PASSAGE:

========================================================================

Life in the slums of the industrial cities of the 19th century and early 20th was often brutal and short. Before the welfare state, the family unit gave a support network that could mean the difference between surviving, and not. Parents had many children because statistically, they knew only a few would make adulthood. Poverty didn’t mean not going on holiday. It meant living with diseases like rickets and syphilis, or dying from others like tuberculosis or cholera.
IT’S A MAN’S WORLD
It was also a very male world. Women were mothers, cleaners and cooks for the family. One of the few economically independent professions they could enter was the oldest of them all, prostitution. Industrialisation, especially the factory system, had brought women into the modern workplace for the first time. But it was only after the First World War had wiped out a generation of men that women were first given the vote in 1918.
THE ELEPHANT BOYS
And the criminal world largely reflected this gender divide. The Elephant and Castle Gang, formed in 1820, were smash and grab artists, burglars, fences and thugs. They were criminal specialists offering a range of services, from hired in muscle and warehouse thieving to bookmaking bankrolling and pitch selling. Their members were regarded with a grudging respect by the police. George Cornish, a detective at the time, described the Elephant and Castle gang as smart, well dressed, well educated, ‘dapper’ aristocrats of crime.

========================================================================

DATA TO EXAMINE:
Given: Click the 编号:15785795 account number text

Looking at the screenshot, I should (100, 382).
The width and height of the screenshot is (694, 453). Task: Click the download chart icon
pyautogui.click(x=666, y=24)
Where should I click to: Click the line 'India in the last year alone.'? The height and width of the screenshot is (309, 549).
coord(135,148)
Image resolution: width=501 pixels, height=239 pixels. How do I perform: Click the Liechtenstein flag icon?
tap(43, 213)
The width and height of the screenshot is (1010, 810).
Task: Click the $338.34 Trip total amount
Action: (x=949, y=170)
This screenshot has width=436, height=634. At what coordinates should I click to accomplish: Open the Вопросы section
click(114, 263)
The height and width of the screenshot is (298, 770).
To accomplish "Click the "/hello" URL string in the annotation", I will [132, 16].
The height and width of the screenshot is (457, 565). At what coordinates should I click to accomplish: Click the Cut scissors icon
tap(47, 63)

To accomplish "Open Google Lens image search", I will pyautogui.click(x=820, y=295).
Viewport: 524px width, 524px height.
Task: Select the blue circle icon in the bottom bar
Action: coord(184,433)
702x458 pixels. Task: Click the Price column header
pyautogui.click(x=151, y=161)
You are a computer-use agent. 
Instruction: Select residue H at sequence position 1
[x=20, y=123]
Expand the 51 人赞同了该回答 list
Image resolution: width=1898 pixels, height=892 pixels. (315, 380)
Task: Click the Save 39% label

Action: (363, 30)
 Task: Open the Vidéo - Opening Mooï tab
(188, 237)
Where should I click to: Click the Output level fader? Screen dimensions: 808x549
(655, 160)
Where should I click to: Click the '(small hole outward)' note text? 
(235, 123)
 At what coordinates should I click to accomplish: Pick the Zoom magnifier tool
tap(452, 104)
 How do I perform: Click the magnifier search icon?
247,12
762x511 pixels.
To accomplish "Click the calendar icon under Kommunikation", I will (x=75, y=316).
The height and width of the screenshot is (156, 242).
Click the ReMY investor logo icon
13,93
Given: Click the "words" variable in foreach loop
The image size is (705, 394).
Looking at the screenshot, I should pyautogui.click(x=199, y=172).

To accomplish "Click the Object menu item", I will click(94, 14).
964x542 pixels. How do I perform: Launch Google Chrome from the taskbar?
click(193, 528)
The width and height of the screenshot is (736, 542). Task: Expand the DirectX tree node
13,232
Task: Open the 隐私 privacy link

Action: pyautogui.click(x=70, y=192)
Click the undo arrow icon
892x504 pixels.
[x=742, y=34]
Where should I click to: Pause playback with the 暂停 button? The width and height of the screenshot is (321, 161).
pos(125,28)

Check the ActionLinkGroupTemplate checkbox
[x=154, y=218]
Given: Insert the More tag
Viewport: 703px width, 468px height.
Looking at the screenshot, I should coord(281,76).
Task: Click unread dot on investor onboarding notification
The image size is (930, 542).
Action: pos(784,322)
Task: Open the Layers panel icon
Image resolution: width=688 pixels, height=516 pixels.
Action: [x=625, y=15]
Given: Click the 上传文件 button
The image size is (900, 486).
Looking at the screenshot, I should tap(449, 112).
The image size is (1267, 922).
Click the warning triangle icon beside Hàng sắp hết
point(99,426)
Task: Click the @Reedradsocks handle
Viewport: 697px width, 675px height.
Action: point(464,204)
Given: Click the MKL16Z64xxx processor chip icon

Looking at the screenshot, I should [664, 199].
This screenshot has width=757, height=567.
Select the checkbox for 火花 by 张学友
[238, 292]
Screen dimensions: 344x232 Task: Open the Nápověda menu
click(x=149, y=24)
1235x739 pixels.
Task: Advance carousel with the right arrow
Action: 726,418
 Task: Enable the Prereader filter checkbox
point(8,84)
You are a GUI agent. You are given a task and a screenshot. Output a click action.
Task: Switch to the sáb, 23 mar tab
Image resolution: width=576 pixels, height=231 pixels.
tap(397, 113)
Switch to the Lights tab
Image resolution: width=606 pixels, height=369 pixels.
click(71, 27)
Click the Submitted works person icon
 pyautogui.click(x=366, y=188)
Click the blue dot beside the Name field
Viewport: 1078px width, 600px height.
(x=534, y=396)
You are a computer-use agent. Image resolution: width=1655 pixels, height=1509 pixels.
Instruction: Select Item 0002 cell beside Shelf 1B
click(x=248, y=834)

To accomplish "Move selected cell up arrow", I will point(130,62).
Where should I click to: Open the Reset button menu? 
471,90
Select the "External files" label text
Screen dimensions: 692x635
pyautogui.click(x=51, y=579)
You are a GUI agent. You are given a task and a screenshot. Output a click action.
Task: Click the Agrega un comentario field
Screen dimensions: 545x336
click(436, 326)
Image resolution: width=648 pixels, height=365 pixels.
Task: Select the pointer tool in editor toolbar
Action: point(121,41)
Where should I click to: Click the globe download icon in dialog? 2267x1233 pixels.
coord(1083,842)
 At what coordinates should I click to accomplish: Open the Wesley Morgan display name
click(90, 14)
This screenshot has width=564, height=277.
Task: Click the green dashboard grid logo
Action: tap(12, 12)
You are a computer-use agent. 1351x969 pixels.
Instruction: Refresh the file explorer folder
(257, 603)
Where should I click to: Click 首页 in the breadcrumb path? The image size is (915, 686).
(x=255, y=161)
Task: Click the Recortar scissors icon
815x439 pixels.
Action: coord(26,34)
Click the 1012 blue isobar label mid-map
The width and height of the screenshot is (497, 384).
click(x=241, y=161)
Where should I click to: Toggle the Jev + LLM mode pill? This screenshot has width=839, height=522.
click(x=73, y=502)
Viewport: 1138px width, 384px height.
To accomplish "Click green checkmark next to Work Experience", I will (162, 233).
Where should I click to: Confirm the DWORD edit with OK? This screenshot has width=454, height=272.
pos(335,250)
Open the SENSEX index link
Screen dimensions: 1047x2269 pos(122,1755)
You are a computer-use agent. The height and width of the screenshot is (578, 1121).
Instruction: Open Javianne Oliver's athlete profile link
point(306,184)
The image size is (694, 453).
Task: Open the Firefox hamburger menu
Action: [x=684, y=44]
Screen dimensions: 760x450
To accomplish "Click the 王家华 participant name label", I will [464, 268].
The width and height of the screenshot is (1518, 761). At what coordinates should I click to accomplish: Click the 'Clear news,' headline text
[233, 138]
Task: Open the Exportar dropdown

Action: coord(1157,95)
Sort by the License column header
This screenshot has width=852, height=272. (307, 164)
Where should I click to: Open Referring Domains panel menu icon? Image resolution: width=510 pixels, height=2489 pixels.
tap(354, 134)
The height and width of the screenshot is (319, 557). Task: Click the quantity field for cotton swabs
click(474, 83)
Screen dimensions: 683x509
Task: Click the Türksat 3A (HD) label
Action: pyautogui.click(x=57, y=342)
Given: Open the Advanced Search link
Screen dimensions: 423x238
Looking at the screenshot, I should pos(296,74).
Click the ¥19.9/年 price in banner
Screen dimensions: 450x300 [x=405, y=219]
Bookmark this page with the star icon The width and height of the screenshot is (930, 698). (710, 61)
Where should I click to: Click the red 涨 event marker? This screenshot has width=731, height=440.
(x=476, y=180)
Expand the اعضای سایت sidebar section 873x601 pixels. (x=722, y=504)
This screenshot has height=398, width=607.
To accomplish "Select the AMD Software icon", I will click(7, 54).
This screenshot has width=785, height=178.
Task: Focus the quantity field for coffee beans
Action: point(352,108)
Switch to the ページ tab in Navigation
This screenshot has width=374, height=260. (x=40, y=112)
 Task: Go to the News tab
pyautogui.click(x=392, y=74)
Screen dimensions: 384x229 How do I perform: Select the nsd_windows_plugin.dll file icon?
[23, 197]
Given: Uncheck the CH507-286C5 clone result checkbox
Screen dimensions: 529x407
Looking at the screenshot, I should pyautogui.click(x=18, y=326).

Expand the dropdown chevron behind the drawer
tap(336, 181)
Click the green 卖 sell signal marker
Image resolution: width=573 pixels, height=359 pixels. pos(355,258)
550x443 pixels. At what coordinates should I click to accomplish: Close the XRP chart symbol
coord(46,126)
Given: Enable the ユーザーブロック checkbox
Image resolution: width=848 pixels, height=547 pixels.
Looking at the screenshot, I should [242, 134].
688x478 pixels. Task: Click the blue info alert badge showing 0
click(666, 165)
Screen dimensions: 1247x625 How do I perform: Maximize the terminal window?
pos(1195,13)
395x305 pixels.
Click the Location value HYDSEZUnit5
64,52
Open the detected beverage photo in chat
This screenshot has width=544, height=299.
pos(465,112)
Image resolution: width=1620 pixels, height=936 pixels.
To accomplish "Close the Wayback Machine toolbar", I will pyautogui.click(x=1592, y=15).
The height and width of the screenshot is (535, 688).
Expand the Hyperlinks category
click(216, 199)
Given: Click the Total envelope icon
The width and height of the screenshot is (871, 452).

========================================================================

PROBLEM TO SOLVE:
Resume the passage on industrial slum life and the Elephant and Castle Gang, going on from its last sentence.

RESPONSE TO THE TASK:
And as their nickname – The Elephant Boys – denotes, they were all male. It was a close-knit, family orientated unit. Fathers often apprenticed their sons into the criminal enterprise.
QUEEN OF THE FORTY THIEVES
Author Brian McDonald had family members who were gang leaders in the ‘Elephants’ around the 1920s. It was this connection that helped him a reveal a hidden chapter of gang history. He found that there was another branch of the Elephant Gang – comprised of wives, daughters and girlfriends. This female branch had been in existence since 1865. And police records suggest evidence of female only gangs operating as far back as the late 1700s.
These females weren’t pock marked prostitutes who had branched out into pick-pocketing and stealing to supplement their income. These were the trophy wives, daughters and girlfriends of the Elephant Boys. And photos of female gang members show them to have been extremely pretty young women. Some look very innocent. Only their criminal convictions convince otherwise.
And it was the fact that they didn’t look criminal that enabled them to ply their main ‘trade’ – shoplifting.
“...many an old lag was propped up by a tireless shoplifting spouse. Some of these terrors were as tough as the men they worked for and protected."
Brian McDonald, ‘Gangs of London’
Shoplifting didn’t just support the husband at home or keep the family from the workhouse. It gave the women economic independence and the ability to buy into the aspirational lifestyles of that era. For the first time, Hollywood films were shaping style and culture in England. American film stars of that period radiated glamour and sophistication. At home, Britain’s young aristocrats were the celebs of their day. Their decadent lifestyles captured daily in the newspapers. Many wanted to live like them. Most female gang members tried to look like them.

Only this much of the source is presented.